Sounds pretty simple, right?
Even so, like any engineering design, a wood stove comes with a set of sometimes conflicting requirements.
For example, you need to keep air flowing smoothly through the system in order to keep the wood burning and to exhaust toxic gases out through the chimney. But if the air moves too fast, then a lot of the stove's desired final product--i.e., heat--goes right up the chimney with it.
If the air moves too slow, you risk having toxic gases leaking out into your living space. Not good.
And so your stove design needs to find a delicate balance. It needs to slow down the airflow enough to extract the maximum heat into the living space, but not so slow that the system chokes and leaks gas into the room.
Looking in from the front. ~ Original image by
It can be a baffling problem.
(How's that for a deliberate pun?)
The method I chose to extract more heat was to install a baffle in the stove fire box. In the image above, you can see the baffle in place in the middle of the firebox. The idea and purpose behind a baffle is to lengthen the path that the burning gasses must travel, and thus allow more heat to transfer from them into and out through the metal body of the stove.

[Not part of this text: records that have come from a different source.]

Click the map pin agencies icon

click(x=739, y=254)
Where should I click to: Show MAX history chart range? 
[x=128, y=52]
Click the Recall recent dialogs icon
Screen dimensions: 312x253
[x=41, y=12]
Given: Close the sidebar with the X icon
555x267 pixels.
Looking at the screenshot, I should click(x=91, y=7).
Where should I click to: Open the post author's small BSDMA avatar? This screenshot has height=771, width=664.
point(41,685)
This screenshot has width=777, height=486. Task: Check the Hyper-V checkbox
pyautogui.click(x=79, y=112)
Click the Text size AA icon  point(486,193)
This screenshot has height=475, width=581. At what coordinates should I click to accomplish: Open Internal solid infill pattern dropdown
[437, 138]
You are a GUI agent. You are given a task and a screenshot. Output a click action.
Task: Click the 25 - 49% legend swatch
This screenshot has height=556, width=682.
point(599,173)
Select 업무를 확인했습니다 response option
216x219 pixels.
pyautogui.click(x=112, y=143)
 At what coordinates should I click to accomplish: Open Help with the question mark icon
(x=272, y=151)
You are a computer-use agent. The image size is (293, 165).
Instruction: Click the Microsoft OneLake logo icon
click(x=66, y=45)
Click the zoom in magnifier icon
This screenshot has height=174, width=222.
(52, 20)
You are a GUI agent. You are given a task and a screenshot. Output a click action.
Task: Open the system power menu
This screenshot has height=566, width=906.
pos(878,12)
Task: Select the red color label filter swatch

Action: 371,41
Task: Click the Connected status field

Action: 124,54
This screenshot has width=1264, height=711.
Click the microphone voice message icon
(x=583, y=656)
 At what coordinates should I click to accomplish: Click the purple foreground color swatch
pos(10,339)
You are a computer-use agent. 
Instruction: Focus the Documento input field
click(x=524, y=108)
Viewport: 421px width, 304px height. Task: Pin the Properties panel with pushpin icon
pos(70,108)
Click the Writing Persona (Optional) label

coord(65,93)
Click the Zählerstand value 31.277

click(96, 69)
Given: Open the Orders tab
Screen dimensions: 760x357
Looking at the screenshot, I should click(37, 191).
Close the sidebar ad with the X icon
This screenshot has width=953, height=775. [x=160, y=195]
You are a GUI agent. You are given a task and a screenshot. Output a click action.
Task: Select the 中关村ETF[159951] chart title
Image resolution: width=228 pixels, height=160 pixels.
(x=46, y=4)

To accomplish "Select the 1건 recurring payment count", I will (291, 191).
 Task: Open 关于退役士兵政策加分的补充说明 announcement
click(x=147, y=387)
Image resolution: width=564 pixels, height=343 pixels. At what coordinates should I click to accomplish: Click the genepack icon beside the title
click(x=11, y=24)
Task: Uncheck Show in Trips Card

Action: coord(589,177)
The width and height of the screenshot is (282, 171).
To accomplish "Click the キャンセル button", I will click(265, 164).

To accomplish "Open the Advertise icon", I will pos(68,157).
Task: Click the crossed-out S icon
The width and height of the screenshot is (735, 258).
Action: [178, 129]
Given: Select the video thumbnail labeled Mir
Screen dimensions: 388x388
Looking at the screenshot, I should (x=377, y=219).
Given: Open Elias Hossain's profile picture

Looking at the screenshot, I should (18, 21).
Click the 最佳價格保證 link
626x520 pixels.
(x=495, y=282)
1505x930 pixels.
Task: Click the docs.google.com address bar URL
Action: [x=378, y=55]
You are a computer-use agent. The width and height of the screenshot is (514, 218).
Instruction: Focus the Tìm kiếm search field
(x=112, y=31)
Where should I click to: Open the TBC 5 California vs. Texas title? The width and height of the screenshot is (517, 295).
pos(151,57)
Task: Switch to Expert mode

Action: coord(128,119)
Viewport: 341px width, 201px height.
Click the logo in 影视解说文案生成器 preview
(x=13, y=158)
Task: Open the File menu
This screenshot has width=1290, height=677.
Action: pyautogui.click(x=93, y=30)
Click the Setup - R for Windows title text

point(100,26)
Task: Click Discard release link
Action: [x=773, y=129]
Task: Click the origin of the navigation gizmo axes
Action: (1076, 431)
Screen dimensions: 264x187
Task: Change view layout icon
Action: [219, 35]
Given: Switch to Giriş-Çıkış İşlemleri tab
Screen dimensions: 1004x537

In the exploded view below,
you can see the baffle floating in space. When installed, the baffle actually divides the interior of the stove into lower and upper chambers. The lower chamber holds the burning wood, and the upper chamber is simply part of a longer path through the stove to allow the hot gasses to transfer their heat to the stove body, and thus out into the living space.
Stove parts identified. ~ Original image by
Once again,
here are three perspectives to allow you to access full-sized illustrations and consider the design of each of the stove components. Note that the stove body, stovepipe collar, baffle, legs, and stove front are all welded together in one piece.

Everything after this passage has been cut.